[Collected data entries]
________________________________________

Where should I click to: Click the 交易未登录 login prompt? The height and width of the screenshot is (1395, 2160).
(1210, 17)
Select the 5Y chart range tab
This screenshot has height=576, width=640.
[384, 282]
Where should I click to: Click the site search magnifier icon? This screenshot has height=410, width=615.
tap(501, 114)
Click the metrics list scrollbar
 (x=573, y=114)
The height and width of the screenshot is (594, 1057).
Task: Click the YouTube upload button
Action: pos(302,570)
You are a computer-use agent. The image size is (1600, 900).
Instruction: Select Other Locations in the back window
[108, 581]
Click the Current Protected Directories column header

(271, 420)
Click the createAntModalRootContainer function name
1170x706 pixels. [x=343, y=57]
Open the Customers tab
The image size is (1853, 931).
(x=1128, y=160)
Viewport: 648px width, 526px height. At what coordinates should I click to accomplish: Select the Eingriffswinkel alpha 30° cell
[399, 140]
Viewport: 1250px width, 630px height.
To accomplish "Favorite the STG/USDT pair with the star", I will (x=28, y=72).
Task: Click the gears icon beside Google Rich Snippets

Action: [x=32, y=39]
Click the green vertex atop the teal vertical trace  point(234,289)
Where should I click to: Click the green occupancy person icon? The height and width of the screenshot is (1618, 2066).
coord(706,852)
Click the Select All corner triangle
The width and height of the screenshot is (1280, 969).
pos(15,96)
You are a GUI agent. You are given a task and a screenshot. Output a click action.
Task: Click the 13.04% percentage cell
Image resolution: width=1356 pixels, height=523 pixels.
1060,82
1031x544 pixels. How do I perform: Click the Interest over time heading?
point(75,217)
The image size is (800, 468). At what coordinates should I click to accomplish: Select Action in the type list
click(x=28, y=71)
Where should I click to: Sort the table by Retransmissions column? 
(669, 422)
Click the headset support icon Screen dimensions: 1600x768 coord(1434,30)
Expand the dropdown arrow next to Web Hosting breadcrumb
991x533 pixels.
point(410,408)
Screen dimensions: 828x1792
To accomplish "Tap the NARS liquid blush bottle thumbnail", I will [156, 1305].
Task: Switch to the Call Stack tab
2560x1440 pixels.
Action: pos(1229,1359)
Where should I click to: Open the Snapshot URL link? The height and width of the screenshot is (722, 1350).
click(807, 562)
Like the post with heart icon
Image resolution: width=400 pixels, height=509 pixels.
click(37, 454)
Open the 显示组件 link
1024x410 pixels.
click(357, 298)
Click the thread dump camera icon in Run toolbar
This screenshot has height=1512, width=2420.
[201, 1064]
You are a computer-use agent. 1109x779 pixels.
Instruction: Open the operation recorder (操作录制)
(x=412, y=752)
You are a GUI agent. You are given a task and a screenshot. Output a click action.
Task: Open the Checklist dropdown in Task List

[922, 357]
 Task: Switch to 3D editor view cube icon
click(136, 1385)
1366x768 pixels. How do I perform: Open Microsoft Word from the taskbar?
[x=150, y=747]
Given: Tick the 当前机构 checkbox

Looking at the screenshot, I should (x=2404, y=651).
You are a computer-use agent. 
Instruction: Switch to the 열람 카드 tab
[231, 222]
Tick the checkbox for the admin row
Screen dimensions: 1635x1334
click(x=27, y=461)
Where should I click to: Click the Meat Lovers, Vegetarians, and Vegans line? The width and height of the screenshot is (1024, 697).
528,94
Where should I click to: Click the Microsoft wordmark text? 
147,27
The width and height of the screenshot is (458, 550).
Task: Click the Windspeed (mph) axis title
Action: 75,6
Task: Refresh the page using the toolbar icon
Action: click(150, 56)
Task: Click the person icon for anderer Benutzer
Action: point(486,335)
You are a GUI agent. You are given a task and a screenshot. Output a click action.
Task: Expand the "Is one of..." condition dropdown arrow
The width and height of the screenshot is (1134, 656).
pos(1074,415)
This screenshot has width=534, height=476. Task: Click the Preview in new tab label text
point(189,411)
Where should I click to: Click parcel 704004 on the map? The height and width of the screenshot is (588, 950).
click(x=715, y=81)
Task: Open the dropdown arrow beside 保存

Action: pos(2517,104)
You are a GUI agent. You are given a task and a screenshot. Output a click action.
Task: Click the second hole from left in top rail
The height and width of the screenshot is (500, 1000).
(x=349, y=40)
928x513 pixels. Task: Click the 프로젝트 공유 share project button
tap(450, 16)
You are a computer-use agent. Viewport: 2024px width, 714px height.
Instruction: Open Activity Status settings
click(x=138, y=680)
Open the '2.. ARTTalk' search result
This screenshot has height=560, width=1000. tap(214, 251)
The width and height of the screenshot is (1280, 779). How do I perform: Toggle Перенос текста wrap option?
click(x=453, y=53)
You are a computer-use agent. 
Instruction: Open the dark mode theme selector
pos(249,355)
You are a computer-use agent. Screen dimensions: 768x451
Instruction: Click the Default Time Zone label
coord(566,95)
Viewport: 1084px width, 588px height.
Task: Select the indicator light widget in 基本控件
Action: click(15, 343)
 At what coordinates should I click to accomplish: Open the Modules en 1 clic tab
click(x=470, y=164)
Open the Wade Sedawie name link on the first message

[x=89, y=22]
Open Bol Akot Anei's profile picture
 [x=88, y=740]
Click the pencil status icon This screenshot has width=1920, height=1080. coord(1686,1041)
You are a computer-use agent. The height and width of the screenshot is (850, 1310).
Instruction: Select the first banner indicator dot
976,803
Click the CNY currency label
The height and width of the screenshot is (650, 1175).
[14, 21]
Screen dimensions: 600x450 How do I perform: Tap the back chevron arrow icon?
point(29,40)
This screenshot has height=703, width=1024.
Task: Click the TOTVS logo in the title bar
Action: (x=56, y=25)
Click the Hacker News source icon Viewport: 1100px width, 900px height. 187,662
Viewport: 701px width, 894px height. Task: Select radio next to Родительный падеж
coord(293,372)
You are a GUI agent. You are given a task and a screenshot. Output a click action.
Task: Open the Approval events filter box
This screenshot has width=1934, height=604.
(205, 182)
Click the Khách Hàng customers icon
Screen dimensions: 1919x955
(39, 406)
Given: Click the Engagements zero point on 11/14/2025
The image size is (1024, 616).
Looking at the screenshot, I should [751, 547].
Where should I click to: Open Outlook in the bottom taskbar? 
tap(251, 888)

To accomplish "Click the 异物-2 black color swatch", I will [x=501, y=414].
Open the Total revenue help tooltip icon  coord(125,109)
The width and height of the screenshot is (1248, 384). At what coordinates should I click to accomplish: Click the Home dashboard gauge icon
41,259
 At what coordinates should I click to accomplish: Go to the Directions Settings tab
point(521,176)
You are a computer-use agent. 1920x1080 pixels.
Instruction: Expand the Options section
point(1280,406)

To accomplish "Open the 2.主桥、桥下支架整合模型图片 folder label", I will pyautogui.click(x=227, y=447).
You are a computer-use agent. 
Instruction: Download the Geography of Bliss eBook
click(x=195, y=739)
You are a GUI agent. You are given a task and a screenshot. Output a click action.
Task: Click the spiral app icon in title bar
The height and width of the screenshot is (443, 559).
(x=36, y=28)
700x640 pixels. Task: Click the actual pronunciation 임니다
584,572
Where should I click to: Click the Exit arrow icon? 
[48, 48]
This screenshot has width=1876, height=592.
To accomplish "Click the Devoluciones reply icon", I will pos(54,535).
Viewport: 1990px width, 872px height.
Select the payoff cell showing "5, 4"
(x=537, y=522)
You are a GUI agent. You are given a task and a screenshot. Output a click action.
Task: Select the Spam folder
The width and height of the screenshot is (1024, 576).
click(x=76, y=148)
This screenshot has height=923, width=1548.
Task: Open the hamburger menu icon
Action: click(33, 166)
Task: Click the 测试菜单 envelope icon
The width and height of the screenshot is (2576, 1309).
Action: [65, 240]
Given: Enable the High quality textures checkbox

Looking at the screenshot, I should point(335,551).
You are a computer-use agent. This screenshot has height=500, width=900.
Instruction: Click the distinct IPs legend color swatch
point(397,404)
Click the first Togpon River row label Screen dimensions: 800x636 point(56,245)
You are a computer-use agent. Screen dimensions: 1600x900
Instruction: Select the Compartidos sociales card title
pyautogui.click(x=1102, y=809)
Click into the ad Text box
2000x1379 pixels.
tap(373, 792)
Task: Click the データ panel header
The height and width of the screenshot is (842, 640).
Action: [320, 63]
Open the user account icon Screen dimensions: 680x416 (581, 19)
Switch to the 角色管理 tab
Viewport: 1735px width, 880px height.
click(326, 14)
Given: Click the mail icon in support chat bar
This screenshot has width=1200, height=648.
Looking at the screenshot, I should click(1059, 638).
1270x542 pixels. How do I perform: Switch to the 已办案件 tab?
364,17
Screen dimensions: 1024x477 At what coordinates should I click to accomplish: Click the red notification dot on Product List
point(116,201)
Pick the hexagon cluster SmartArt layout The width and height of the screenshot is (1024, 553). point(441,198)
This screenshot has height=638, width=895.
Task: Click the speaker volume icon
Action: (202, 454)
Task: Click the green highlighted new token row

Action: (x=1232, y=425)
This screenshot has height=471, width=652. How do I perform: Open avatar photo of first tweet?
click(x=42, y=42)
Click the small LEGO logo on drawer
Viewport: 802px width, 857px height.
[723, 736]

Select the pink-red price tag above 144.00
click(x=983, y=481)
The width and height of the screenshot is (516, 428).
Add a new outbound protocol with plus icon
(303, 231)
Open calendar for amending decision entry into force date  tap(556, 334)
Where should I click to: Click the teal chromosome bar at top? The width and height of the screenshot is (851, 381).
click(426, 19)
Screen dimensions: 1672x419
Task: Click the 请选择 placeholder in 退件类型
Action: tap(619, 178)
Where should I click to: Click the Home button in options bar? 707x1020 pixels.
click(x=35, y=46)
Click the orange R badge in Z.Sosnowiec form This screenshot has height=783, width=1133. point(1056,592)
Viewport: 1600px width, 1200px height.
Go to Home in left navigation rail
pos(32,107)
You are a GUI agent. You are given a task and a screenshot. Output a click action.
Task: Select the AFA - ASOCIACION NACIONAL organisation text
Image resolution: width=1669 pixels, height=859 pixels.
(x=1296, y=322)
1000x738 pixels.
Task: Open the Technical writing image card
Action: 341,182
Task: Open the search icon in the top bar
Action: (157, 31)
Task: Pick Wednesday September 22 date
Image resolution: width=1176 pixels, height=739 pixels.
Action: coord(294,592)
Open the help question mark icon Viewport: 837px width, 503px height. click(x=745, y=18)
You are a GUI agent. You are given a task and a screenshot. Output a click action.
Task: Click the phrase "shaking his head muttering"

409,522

________________________________________

Change "calendar" to "date picker" in the data from the line with "Select the pink-red price tag above 144.00" to the line with "pos(32,107)", and write out those lines again with nothing else altered.

#### Full output
Select the pink-red price tag above 144.00
click(x=983, y=481)
The width and height of the screenshot is (516, 428).
Add a new outbound protocol with plus icon
(303, 231)
Open date picker for amending decision entry into force date  tap(556, 334)
Where should I click to: Click the teal chromosome bar at top? The width and height of the screenshot is (851, 381).
click(426, 19)
Screen dimensions: 1672x419
Task: Click the 请选择 placeholder in 退件类型
Action: tap(619, 178)
Where should I click to: Click the Home button in options bar? 707x1020 pixels.
click(x=35, y=46)
Click the orange R badge in Z.Sosnowiec form This screenshot has height=783, width=1133. point(1056,592)
Viewport: 1600px width, 1200px height.
Go to Home in left navigation rail
pos(32,107)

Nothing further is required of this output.